§ **Exercise details**:
Copy every line of the data that includes the string "more".

§ **Exercise material**:
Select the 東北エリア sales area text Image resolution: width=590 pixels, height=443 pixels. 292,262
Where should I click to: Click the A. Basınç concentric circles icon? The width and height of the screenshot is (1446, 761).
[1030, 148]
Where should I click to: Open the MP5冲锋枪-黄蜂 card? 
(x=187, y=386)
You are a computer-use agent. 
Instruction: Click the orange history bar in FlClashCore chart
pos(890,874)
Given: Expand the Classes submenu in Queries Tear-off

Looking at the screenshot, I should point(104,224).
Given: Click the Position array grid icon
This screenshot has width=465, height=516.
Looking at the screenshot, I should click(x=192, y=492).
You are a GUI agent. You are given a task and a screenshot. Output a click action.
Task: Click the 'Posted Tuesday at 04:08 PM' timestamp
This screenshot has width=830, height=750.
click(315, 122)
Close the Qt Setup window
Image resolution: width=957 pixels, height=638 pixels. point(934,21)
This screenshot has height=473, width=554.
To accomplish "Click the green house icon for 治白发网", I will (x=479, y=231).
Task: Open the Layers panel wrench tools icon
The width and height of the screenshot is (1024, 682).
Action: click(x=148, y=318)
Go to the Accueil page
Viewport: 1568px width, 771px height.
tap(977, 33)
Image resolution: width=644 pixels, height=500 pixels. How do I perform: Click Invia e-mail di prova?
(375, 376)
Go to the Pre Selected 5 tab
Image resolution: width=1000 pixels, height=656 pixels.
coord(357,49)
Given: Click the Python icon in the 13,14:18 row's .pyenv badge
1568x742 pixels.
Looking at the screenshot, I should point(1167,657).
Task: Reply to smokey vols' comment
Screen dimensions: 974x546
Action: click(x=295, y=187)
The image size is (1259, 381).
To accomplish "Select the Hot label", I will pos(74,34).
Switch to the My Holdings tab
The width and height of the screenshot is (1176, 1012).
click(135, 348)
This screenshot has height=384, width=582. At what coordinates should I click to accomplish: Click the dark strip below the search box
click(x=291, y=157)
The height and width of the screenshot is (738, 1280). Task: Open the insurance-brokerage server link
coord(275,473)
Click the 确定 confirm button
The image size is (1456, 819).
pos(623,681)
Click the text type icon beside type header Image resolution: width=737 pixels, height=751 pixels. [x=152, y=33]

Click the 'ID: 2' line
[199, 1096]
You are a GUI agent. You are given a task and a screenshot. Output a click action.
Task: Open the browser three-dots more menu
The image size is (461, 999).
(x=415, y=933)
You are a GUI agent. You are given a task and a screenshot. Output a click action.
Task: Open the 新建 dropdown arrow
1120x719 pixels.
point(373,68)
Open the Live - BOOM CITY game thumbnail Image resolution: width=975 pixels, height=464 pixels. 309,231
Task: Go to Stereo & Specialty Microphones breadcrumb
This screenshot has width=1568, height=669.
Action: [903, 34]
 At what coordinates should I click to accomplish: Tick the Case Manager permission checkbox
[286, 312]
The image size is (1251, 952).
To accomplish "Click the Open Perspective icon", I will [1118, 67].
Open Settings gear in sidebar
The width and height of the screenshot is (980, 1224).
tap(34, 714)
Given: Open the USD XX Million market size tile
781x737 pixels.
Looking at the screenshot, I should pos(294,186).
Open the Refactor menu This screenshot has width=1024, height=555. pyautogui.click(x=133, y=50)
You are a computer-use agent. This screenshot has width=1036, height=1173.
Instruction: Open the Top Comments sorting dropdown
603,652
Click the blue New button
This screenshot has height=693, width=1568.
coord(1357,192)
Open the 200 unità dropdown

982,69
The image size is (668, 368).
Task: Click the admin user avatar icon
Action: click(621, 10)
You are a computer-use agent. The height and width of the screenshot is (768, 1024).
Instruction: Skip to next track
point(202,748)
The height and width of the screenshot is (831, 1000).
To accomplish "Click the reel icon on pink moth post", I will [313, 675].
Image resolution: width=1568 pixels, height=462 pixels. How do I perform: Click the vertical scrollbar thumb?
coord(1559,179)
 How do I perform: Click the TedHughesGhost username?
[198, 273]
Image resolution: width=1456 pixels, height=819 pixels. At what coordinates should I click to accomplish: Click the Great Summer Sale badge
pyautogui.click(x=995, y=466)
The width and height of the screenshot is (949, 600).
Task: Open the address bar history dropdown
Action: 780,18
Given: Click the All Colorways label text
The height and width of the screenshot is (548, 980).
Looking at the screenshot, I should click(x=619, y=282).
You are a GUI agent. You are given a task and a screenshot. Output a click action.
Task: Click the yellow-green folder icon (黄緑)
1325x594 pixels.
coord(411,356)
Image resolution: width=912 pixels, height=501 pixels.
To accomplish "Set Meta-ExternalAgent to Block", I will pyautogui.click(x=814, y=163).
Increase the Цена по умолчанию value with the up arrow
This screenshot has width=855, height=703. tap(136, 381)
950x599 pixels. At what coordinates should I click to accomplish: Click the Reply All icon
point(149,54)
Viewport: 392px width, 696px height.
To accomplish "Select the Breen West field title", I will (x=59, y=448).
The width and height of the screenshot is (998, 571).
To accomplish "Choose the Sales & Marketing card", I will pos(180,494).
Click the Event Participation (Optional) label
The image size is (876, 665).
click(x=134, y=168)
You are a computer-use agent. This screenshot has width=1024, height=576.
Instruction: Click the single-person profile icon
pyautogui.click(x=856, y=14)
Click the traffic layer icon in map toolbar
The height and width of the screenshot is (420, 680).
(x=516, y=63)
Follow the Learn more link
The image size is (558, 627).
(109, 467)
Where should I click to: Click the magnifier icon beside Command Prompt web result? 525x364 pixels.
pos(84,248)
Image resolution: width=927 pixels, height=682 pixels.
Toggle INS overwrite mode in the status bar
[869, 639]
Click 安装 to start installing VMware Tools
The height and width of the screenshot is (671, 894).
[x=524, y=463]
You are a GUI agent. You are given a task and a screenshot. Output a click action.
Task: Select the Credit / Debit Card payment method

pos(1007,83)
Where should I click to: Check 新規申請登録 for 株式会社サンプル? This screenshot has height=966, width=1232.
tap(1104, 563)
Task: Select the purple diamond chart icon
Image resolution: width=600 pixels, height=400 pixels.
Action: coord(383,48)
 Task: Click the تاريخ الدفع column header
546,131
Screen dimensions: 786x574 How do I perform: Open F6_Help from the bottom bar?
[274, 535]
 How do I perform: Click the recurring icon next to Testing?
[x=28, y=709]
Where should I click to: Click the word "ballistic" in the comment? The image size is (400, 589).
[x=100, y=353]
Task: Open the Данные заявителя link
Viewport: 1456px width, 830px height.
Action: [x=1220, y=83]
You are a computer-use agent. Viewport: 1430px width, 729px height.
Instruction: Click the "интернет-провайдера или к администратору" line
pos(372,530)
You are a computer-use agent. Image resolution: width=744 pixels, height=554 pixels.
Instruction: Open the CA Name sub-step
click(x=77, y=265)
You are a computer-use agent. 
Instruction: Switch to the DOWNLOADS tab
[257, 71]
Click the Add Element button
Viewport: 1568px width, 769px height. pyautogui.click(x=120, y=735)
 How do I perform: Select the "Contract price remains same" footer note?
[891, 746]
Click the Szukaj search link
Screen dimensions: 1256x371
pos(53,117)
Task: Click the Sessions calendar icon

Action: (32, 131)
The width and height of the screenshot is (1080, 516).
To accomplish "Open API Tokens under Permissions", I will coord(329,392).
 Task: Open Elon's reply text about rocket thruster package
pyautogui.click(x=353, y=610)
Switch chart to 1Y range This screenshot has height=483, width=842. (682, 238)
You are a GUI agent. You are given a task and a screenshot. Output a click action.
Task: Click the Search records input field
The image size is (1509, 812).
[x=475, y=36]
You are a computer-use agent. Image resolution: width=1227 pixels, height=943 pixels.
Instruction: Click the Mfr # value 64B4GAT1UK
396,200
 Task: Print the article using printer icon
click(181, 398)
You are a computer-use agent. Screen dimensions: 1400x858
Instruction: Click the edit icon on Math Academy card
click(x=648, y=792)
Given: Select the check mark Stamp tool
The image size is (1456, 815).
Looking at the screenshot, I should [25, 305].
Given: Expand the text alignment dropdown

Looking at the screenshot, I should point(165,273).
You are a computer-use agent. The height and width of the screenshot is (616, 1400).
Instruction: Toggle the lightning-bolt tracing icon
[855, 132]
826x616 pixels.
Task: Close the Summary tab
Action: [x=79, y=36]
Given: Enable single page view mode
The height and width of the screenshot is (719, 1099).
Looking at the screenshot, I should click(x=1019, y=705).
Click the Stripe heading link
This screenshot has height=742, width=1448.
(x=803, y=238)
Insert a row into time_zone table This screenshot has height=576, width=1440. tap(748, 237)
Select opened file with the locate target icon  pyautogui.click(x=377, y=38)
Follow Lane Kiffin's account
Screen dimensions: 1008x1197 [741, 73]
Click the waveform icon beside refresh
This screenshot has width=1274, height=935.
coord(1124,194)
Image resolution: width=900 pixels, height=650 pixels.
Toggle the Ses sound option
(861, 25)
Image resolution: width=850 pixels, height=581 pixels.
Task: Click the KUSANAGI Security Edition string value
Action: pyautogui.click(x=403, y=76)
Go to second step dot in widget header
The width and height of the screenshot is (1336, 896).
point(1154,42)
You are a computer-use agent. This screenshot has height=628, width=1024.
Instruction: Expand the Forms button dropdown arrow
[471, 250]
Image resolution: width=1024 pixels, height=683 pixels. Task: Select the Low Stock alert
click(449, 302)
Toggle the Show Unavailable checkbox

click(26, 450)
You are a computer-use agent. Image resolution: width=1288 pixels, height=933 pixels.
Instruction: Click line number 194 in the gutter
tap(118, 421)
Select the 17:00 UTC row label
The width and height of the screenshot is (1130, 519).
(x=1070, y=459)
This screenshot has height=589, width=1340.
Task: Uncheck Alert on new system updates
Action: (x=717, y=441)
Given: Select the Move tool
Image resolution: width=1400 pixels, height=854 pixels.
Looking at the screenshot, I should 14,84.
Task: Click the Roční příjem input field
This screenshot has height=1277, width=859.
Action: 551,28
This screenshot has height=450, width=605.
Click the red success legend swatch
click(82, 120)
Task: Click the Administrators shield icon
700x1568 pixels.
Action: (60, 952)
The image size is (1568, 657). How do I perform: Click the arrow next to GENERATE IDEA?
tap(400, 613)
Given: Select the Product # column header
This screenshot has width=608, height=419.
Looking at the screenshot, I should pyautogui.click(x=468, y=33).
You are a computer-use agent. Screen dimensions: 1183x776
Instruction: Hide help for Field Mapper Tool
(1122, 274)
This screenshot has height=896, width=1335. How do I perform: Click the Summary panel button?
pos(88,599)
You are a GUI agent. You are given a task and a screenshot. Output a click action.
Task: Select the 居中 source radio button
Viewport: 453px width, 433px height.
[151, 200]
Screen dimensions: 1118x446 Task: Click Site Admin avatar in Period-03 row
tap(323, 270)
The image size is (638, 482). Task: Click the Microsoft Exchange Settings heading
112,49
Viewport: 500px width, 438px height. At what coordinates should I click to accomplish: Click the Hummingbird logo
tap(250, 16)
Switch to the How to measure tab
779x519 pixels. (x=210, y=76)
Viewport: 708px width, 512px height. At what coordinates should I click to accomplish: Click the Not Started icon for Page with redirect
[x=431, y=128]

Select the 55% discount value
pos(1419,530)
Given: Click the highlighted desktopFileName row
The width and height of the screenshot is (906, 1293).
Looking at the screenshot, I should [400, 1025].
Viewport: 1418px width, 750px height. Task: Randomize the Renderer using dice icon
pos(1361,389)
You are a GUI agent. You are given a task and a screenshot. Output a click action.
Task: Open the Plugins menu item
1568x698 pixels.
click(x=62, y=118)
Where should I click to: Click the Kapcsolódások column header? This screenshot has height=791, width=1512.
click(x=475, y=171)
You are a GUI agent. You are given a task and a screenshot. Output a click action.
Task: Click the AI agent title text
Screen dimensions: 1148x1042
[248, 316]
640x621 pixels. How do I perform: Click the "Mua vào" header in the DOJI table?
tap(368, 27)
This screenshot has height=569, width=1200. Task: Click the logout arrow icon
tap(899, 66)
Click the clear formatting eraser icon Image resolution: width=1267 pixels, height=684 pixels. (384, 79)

§ **Exercise solution**:
Task: Open the browser three-dots more menu
Follow the Learn more link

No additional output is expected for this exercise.